Plastic Love is a love song without an endgame.

The song originally appeared on Mariya Takeuchi’s comeback album Variety, which was one of her most successful albums, reaching #1 on the 1984 Oricon LP Chart in Japan. The extended club mix of "Plastic Love" that was later released as a single, however, only reached #85 on Oricon. Variety, as the name suggests, is a collection of songs with different styles that are categorized as “city pop.” City pop loosely describes an offshoot of Japanese music from the 1970s and 1980s that was heavily influenced by the West, with artists turning away from the traditional influences of their predecessors to introduce a sound with more of an “urban” feel. This music appealed to those who benefited from the postwar Japanese economic miracle, and who lived against the backdrop of a significant American presence in Japan after World War II to slow the expansion of the communist bloc in the Asia-Pacific region.

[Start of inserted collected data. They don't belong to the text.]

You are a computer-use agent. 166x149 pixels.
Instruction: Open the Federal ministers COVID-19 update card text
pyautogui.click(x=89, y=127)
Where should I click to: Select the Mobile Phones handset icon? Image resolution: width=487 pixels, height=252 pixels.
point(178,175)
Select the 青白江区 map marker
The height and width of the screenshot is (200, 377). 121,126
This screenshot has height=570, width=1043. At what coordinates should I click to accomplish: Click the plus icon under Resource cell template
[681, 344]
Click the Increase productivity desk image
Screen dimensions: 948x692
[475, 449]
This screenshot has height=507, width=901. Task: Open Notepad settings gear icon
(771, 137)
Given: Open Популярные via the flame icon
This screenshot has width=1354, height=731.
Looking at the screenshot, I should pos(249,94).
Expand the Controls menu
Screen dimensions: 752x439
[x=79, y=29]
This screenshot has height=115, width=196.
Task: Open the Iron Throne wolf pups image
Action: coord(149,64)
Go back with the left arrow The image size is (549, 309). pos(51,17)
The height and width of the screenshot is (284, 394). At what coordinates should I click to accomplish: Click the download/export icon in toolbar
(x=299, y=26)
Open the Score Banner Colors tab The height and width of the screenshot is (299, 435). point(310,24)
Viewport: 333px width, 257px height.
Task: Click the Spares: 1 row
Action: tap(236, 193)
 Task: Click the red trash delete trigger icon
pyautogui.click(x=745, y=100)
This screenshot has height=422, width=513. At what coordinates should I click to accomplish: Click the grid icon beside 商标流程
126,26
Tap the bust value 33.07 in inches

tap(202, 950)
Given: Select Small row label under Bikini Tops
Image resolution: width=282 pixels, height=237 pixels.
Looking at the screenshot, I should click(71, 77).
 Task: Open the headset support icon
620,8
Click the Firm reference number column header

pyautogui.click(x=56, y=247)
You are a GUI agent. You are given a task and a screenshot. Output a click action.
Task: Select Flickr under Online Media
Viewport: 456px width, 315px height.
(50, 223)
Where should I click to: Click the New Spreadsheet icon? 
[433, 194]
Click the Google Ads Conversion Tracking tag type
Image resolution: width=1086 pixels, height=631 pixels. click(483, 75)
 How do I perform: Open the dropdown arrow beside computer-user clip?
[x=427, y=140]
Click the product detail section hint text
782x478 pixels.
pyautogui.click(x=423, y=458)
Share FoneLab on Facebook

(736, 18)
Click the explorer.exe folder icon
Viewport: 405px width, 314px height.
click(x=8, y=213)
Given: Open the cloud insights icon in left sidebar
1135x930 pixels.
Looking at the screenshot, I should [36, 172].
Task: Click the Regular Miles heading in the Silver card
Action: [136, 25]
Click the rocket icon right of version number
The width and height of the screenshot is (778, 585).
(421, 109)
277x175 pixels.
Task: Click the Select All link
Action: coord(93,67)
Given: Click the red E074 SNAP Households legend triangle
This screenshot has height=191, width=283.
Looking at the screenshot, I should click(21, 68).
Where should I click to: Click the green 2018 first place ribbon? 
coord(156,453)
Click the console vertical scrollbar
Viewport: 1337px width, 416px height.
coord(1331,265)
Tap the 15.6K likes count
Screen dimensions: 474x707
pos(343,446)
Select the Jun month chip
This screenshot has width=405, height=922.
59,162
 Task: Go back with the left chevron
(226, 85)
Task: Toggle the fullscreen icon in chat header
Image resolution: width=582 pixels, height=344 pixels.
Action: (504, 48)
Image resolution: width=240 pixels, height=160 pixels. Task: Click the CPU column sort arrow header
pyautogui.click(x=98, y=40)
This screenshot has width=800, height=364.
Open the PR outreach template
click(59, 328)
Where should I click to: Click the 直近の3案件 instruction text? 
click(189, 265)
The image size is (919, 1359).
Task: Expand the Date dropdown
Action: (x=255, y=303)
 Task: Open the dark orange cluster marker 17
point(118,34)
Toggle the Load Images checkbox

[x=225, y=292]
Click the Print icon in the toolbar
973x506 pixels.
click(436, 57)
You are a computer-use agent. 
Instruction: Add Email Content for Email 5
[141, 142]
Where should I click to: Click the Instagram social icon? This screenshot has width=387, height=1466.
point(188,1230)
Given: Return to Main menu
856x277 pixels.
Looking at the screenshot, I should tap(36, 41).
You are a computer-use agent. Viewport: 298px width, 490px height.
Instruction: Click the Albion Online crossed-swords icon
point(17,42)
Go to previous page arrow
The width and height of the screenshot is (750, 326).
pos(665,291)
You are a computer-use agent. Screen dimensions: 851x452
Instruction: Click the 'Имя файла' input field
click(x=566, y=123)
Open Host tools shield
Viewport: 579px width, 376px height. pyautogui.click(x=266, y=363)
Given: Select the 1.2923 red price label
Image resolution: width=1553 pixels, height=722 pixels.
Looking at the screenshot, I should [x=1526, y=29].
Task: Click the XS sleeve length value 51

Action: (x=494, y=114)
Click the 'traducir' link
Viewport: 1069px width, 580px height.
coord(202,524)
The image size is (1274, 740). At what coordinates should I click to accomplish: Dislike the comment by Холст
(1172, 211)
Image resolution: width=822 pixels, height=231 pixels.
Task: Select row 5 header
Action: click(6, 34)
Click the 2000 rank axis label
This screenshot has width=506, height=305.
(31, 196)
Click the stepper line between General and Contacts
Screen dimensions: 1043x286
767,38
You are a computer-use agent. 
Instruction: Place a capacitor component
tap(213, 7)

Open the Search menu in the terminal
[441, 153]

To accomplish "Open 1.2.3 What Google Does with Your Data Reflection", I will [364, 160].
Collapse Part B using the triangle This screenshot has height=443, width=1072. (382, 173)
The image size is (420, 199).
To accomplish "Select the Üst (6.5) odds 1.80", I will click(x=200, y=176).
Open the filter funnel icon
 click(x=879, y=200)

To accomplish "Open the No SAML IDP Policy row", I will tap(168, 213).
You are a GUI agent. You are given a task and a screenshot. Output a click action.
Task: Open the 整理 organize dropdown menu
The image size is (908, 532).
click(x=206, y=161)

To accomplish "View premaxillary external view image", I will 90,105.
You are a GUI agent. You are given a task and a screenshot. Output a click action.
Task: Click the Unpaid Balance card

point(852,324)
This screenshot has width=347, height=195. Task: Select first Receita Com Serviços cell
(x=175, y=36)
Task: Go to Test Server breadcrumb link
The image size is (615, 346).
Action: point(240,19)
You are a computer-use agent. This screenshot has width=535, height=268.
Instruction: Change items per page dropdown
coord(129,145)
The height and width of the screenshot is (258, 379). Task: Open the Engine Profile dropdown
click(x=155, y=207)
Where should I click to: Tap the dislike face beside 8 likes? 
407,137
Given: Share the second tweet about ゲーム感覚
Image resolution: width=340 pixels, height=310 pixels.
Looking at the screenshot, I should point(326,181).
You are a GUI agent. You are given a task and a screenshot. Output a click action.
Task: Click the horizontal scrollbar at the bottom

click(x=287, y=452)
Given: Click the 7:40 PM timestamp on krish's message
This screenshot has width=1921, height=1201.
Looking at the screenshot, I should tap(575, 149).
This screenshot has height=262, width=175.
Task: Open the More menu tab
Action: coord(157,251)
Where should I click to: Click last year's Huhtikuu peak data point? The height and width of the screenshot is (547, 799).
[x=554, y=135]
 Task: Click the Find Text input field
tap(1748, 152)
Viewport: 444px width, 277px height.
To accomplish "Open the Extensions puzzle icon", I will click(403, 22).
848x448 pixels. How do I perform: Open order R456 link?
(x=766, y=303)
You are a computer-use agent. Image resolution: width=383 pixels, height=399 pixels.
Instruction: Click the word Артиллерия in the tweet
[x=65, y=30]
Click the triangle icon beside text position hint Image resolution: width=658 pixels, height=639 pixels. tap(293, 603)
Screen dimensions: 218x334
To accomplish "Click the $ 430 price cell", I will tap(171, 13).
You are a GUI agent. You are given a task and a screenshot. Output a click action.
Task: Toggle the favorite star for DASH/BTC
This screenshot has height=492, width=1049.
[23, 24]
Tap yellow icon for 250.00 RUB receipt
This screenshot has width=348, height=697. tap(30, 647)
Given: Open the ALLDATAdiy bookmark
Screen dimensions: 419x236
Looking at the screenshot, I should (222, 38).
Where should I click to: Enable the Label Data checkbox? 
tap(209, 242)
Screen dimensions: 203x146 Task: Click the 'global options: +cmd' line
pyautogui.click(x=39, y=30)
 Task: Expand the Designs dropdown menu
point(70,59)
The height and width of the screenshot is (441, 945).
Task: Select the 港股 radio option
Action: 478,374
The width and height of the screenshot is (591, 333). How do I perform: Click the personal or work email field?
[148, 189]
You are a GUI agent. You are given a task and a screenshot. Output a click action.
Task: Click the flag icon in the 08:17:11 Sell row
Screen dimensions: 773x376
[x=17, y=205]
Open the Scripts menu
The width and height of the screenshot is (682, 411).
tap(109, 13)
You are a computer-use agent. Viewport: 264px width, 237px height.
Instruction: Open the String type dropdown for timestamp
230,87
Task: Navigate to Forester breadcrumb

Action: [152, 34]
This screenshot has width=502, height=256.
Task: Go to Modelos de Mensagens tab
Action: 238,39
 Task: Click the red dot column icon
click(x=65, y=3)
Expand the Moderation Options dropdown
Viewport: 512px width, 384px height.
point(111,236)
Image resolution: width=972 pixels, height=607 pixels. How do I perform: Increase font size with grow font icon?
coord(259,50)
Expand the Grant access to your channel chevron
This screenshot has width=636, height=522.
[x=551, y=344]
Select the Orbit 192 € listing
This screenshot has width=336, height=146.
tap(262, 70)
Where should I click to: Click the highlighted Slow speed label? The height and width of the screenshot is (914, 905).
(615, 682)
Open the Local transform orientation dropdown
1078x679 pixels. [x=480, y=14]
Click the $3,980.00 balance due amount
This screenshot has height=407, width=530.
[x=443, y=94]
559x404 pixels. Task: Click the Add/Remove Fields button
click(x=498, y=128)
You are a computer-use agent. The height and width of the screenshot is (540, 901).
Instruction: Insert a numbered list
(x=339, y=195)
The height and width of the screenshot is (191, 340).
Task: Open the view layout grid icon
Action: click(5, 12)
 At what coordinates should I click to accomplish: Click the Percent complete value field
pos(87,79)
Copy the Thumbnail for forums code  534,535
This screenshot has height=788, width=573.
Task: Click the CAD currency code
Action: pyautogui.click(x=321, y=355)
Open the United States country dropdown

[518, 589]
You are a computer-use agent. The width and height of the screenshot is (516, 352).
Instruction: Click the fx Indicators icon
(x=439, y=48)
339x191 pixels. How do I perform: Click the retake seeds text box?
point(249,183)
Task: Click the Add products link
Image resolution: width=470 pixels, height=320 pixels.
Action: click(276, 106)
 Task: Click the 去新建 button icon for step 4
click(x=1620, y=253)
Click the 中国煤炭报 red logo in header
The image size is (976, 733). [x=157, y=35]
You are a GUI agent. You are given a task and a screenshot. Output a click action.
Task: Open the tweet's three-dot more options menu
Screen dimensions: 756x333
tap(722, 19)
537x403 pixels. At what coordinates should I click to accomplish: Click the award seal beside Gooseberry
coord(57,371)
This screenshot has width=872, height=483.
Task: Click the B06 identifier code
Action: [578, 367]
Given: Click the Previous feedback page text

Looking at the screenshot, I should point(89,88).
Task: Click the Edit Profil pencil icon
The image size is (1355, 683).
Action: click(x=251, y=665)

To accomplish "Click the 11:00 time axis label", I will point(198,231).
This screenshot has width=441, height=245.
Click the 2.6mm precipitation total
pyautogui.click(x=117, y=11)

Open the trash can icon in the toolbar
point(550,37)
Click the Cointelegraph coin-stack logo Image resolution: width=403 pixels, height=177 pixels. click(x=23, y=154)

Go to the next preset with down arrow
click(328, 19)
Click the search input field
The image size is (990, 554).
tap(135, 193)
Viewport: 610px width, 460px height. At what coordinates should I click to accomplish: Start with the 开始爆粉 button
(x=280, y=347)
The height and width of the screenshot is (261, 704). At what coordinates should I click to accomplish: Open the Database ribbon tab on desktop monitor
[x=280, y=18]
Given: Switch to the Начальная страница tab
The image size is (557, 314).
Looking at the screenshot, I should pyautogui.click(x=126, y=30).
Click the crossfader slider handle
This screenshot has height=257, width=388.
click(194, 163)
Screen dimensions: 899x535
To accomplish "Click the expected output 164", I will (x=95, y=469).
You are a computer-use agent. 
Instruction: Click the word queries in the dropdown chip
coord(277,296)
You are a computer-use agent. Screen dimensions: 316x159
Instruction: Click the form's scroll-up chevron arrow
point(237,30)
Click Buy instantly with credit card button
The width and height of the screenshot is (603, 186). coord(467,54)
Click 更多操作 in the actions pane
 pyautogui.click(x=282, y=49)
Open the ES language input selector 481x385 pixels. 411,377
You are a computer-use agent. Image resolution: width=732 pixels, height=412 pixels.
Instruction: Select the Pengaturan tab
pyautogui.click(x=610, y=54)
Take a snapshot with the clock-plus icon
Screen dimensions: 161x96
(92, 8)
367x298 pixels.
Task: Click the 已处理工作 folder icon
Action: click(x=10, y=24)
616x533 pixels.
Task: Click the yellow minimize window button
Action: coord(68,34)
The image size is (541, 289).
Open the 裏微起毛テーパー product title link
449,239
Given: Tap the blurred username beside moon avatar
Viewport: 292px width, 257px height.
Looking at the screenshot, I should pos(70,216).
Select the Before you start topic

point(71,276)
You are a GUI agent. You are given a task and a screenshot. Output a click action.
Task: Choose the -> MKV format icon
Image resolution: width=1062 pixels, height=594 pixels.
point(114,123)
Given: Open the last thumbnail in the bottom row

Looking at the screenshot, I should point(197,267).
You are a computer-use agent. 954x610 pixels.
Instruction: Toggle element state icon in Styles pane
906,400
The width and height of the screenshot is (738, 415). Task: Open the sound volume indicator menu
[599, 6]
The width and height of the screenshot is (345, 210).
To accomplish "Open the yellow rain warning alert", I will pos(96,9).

In that period, energy consumption rose at a much faster rate in Japan than in any other part of the world, with extreme dependence on foreign sources of raw materials. After overcoming two oil crises in 1973 and 1979, Japanese government policy advocated a shift to manufacture products that were more environmentally friendly and required less oil consumption, and thus managed to shift to a technology-oriented mode of production. By blending synth boogie, disco, pop, jazz, soul, yacht rock, and funk, city pop created a lush, complex, and pristine style of music to reflect the burgeoning economic and technological prosperity of that time period. By the 1990s, however, Japan was experiencing a recession, in part due to the imposition of economic protection policies set by the U.S. to oppress Japanese production and force the appreciation of the Japanese yen, which eventually led to the burst of Japan’s asset bubble. City pop has since drifted in and out of the musical lexicon with the “lost decade,” as a style of music that no longer reflects economic realities.

I’ve input hellos and goodbyes so neatly.
Everything comes to an end in due time. Don't hurry!

Three decades later, “Plastic Love” has become a popular sample source for future funk, a subgenre of vaporwave that emerged in 2012 and only exists in cyberspace. Vaporwave has often been described as a satire of consumerist culture and capitalism, specifically as a critique of mainstream electronic dance music. The virtual sonic experience of future funk and its obsession with Japanese culture make the listening experience appear to be immersed in a place of fantastical otherness. The domain of cyberspace that hosts the fantastical other place hence functions as a space of techno-Orientalism. The adoption of city pop allows one to live with anxieties about the impotence of contemporary culture while exposing precisely the lost potential of this so-called digital counterculture.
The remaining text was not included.